Answer

**step1** Understanding the problem

The problem asks us to find the value of the unknown number 'x' in the given equation: $$\frac{10x+4}{4}=\frac{8x+2}{3}$$. This equation shows that two fractional expressions are equal. Our goal is to find the number 'x' that makes this equality true.

**step2** Eliminating denominators by finding a common multiple

To make the equation easier to solve, we need to eliminate the denominators. The denominators are 4 and 3. We can multiply both sides of the equation by a number that is a multiple of both 4 and 3. The least common multiple (LCM) of 4 and 3 is 12. Multiplying both sides by 12 will help us clear the fractions:
$$12 \times \frac{10x+4}{4} = 12 \times \frac{8x+2}{3}$$
On the left side, $$12 \div 4 = 3$$, so we are left with $$3 \times (10x+4)$$.
On the right side, $$12 \div 3 = 4$$, so we are left with $$4 \times (8x+2)$$.
The equation simplifies to: $$3(10x+4) = 4(8x+2)$$.

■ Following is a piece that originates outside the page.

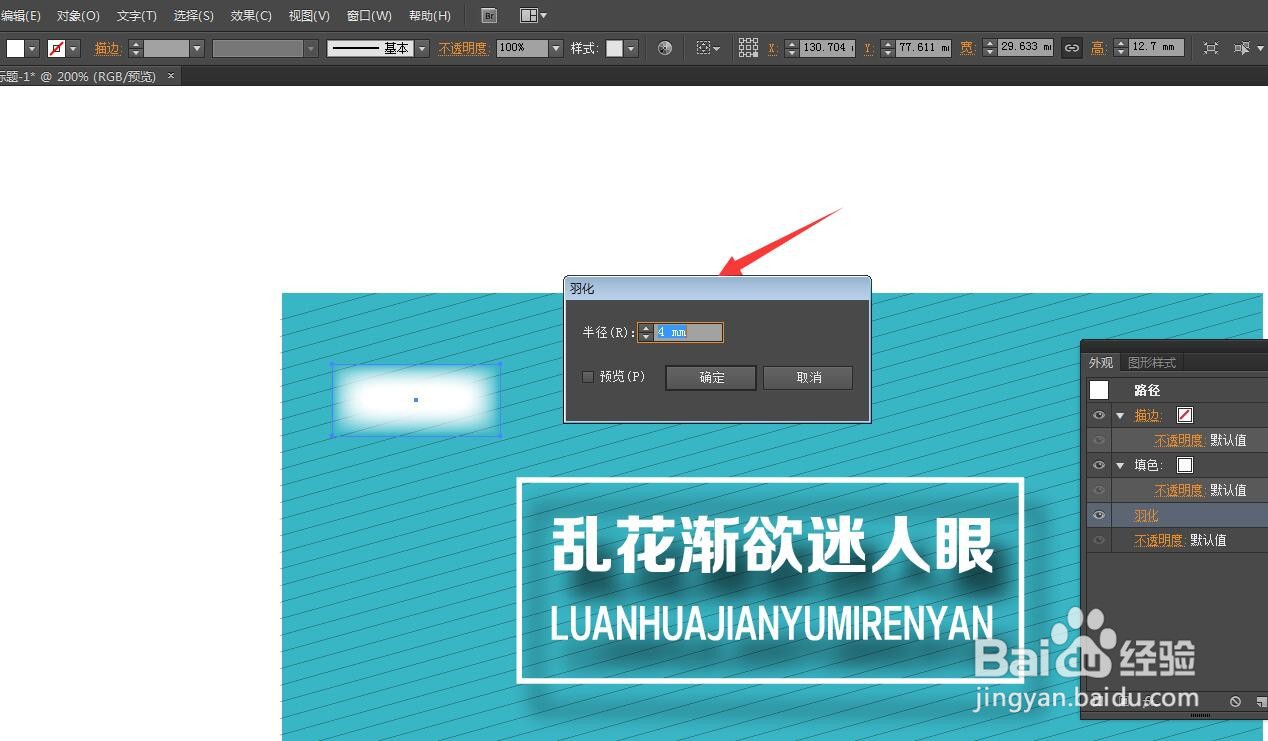1268x741 pixels.
Task: Open the 效果 menu
Action: tap(249, 15)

**step3** Distributing the multiplication

Next, we apply the multiplication to the terms inside the parentheses on both sides of the equation.
On the left side:
$$3 \times 10x = 30x$$
$$3 \times 4 = 12$$
So, the left side becomes $$30x + 12$$.
On the right side:
$$4 \times 8x = 32x$$
$$4 \times 2 = 8$$
So, the right side becomes $$32x + 8$$.
The equation now is: $$30x + 12 = 32x + 8$$.

**step4** Collecting like terms on each side

Our next step is to gather all the terms containing 'x' on one side of the equation and all the constant numbers on the other side.
Let's move the terms with 'x' to the side where the 'x' coefficient is larger, which is the right side (32x is greater than 30x). To move $$30x$$ from the left side to the right, we subtract $$30x$$ from both sides of the equation to maintain balance:
$$30x + 12 - 30x = 32x + 8 - 30x$$
This simplifies to: $$12 = 2x + 8$$.
Now, let's move the constant term '8' from the right side to the left side. We do this by subtracting 8 from both sides of the equation:
$$12 - 8 = 2x + 8 - 8$$
This simplifies to: $$4 = 2x$$.

**step5** Solving for x

The equation is now $$4 = 2x$$. This means that 2 multiplied by 'x' equals 4. To find the value of 'x', we need to perform the opposite operation of multiplication, which is division. We divide both sides of the equation by 2:
$$\frac{4}{2} = \frac{2x}{2}$$
This gives us: $$2 = x$$.
Therefore, the value of 'x' that satisfies the original equation is 2.